Then, we need to multiply this by the derivative of the "inside" part, which is $\frac{d}{dx}(\sin 3x)$.

4. **Find the derivative of the "inside" part ($\sin 3x$):** This part also needs the chain rule!
* The derivative of $\sin(v)$ is $\cos(v)$. So, the derivative of $\sin(3x)$ is $\cos(3x)$.
* But again, because it's $3x$ inside the sine function, we have to multiply by the derivative of $3x$. The derivative of $3x$ is just $3$.
* So, putting it together, the derivative of $\sin 3x$ is $\cos(3x) \cdot 3$, or $3\cos 3x$.

5. **Put it all together:** Now we combine the results from step 3 and step 4.
$g'(x) = \left( \frac{1}{1-(\sin 3x)^2} \right) \cdot (3\cos 3x)$

6. **Simplify using a trigonometric identity:** We know from trigonometry that $1 - \sin^2 \theta = \cos^2 \theta$. So, $1 - (\sin 3x)^2$ is the same as $\cos^2 3x$.
So, $g'(x) = \frac{1}{\cos^2 3x} \cdot (3\cos 3x)$

7. **Final simplification:** We have $\cos 3x$ on the top and $\cos^2 3x$ on the bottom. One $\cos 3x$ cancels out!
$g'(x) = \frac{3}{\cos 3x}$
And because $1/\cos \theta$ is $\sec \theta$, we can write this as:
$g'(x) = 3 \sec 3x$

That's it! We used our derivative rules and some clever chain rule applications to solve it. It's like building with LEGOs, but with math!

Alternative answer

Answer: $g'(x) = 3\sec(3x)$ Explain
This is a question about finding out how fast a function changes, which we call the "derivative" . It's like figuring out the exact steepness of a super curvy line at any point! The solving step is:

First, I noticed that our function, $g(x)=\tanh ^{-1}(\sin 3 x)$, has a "function inside a function" kind of look. It's like an onion with layers! There's an "outer" part, which is the $\tanh^{-1}$ (inverse hyperbolic tangent), and an "inner" part, which is $\sin 3x$. When we see this, we use a cool trick called the "chain rule" – it means we take the derivative of the outer layer first, and then multiply it by the derivative of the inner layer.

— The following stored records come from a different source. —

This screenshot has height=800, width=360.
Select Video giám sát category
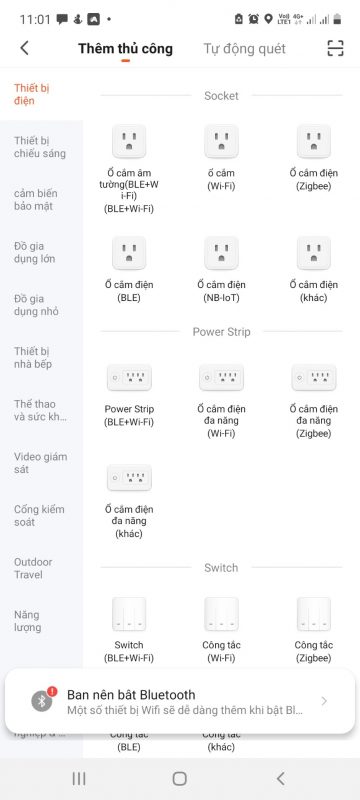tap(40, 463)
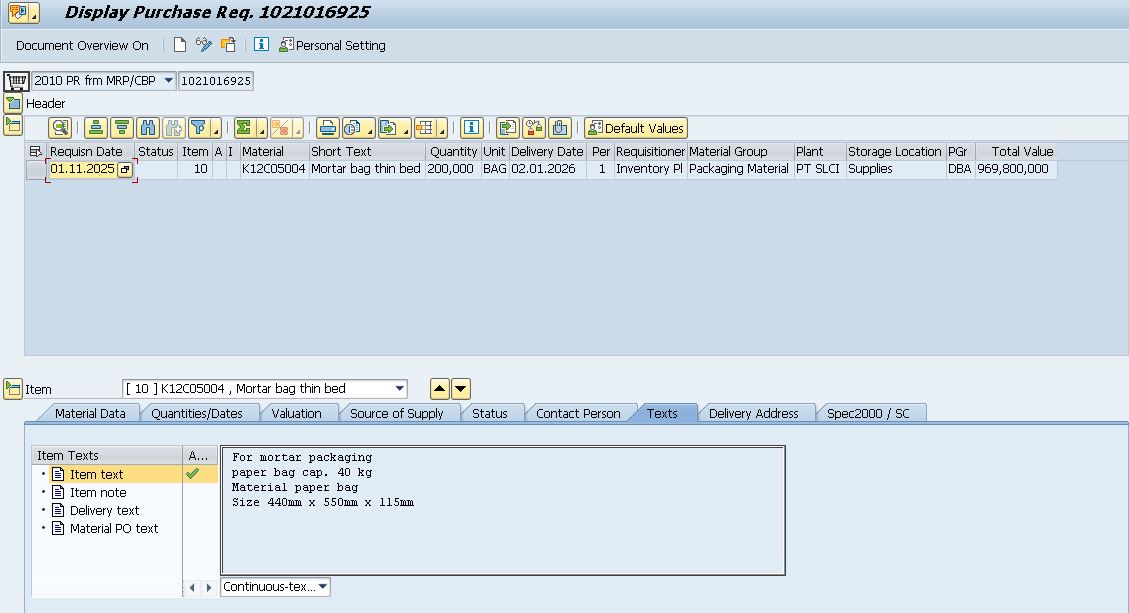Click the Set Filter funnel icon
This screenshot has width=1129, height=613.
[x=199, y=128]
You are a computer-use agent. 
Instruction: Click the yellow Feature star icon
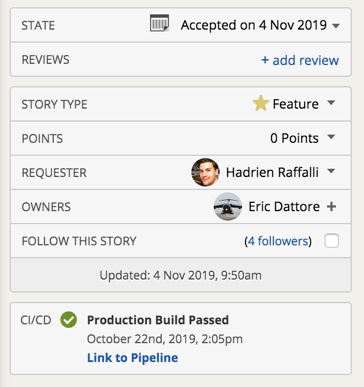[261, 103]
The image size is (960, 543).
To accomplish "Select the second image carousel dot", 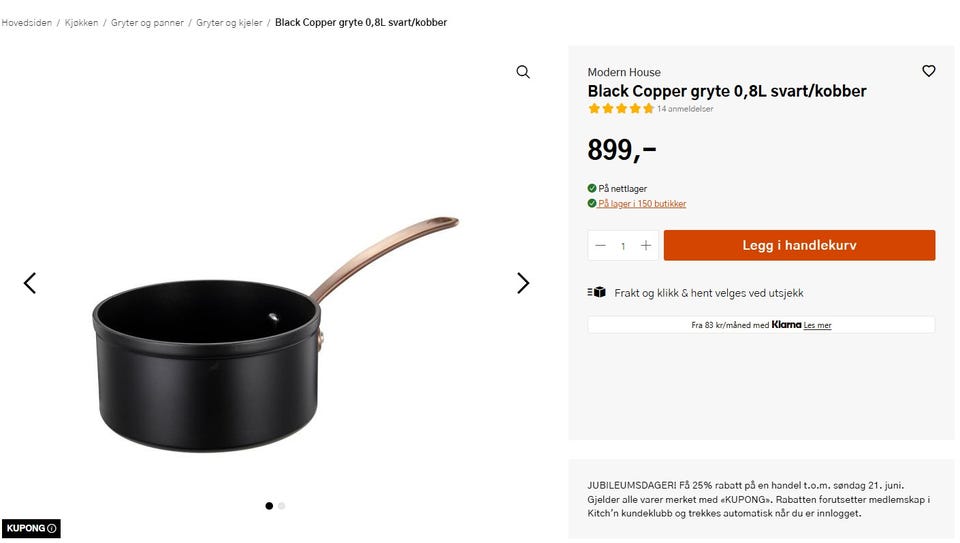I will point(282,506).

1. **Derivative of the "outer layer":** I know a special rule for the derivative of $\tanh^{-1}(\text{something})$. If we have $\tanh^{-1}(u)$, its derivative is $\frac{1}{1-u^2}$ multiplied by the derivative of $u$. In our case, the "something" ($u$) is $\sin 3x$.
So, the first part is $\frac{1}{1-(\sin 3x)^2}$.

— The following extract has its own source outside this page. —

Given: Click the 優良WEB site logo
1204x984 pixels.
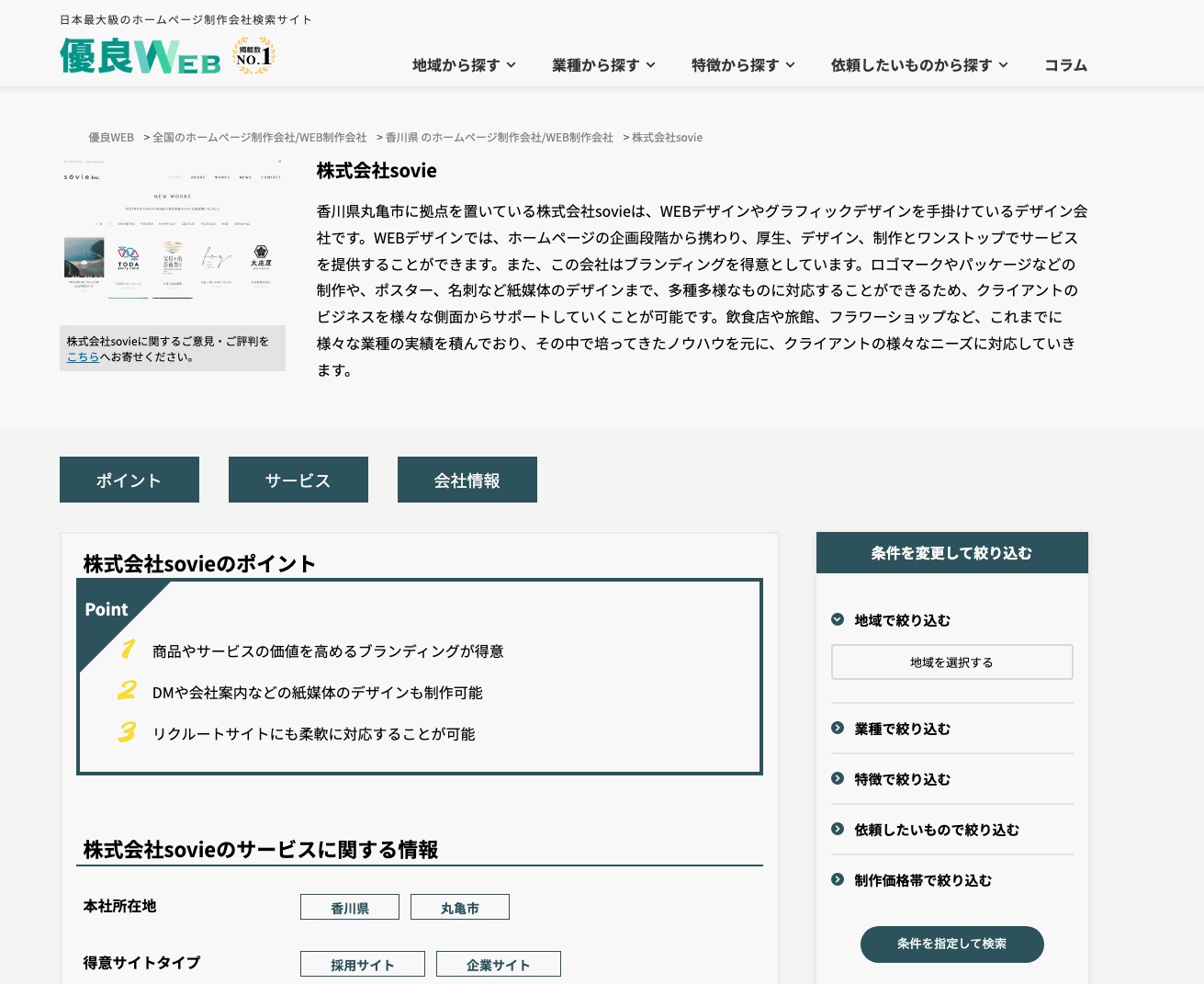Looking at the screenshot, I should pyautogui.click(x=141, y=57).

2. **Derivative of the "inner layer":** Now, we need to find the derivative of that "inner layer", which is $\sin 3x$. This is another "function inside a function" situation! The outer part here is $\sin(\text{something})$, and the inner part is $3x$.
* The derivative of $\sin(\text{something})$ is $\cos(\text{something})$. So, that gives us $\cos(3x)$.
* Then, we multiply by the derivative of the *innermost* part, which is $3x$. The derivative of $3x$ is just $3$.
* Putting those together, the derivative of $\sin 3x$ is $3\cos(3x)$.

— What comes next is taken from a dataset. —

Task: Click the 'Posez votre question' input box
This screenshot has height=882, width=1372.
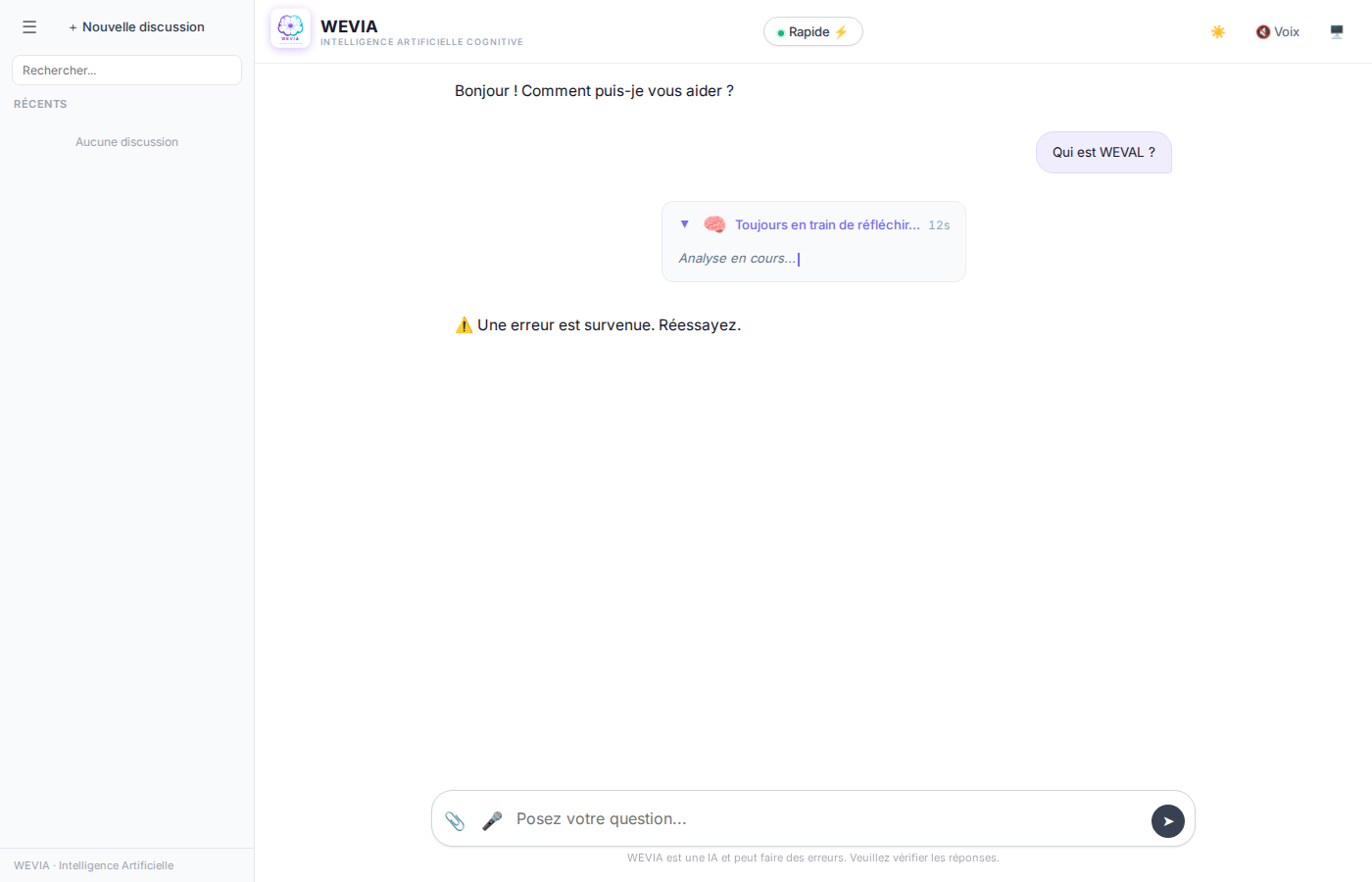Action: [x=823, y=819]
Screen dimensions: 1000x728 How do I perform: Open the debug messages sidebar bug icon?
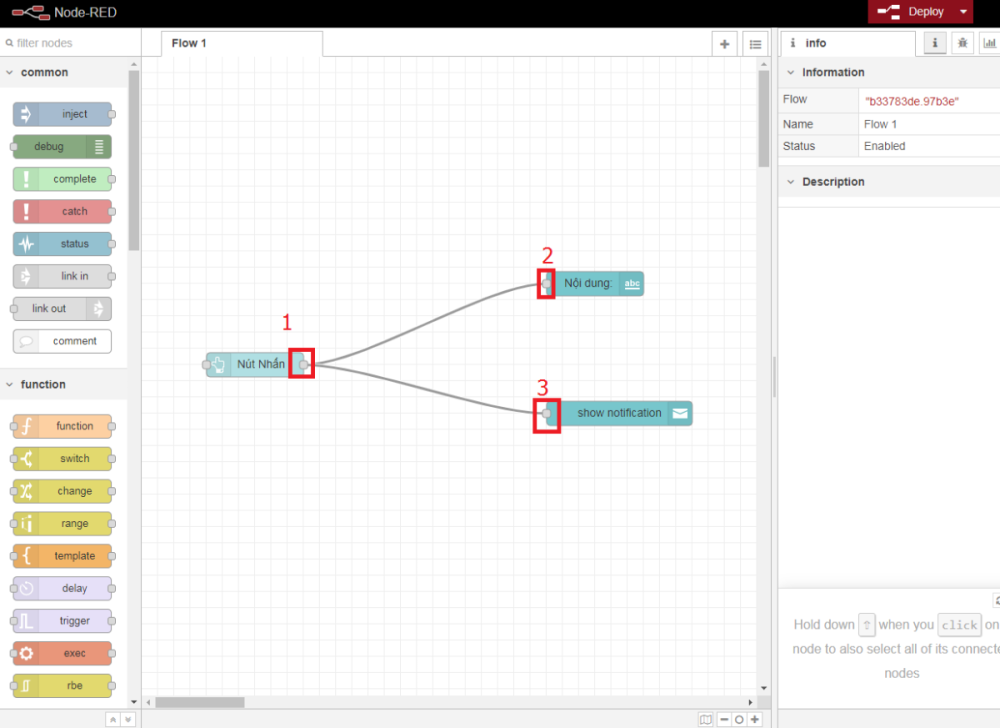coord(962,43)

3. **Putting it all together (Chain Rule!):** Now, we multiply the derivative of the outer part by the derivative of the inner part:
$g'(x) = \left( \frac{1}{1-(\sin 3x)^2} \right) \cdot (3\cos(3x))$

4. **Making it look tidier:** I remember a cool identity from trigonometry: $1 - \sin^2(something) = \cos^2(something)$. So, $1 - (\sin 3x)^2$ is the same as $\cos^2(3x)$.
This makes our expression look like:
$g'(x) = \frac{1}{\cos^2(3x)} \cdot 3\cos(3x)$

5. **Final Simplification:** We have $\cos(3x)$ on top and $\cos^2(3x)$ (which is $\cos(3x) \cdot \cos(3x)$) on the bottom. We can cancel out one $\cos(3x)$ from the top and bottom!
$g'(x) = \frac{3}{\cos(3x)}$

And since $\frac{1}{\cos(x)}$ is the same as $\sec(x)$, we can write our final answer as:
$g'(x) = 3\sec(3x)$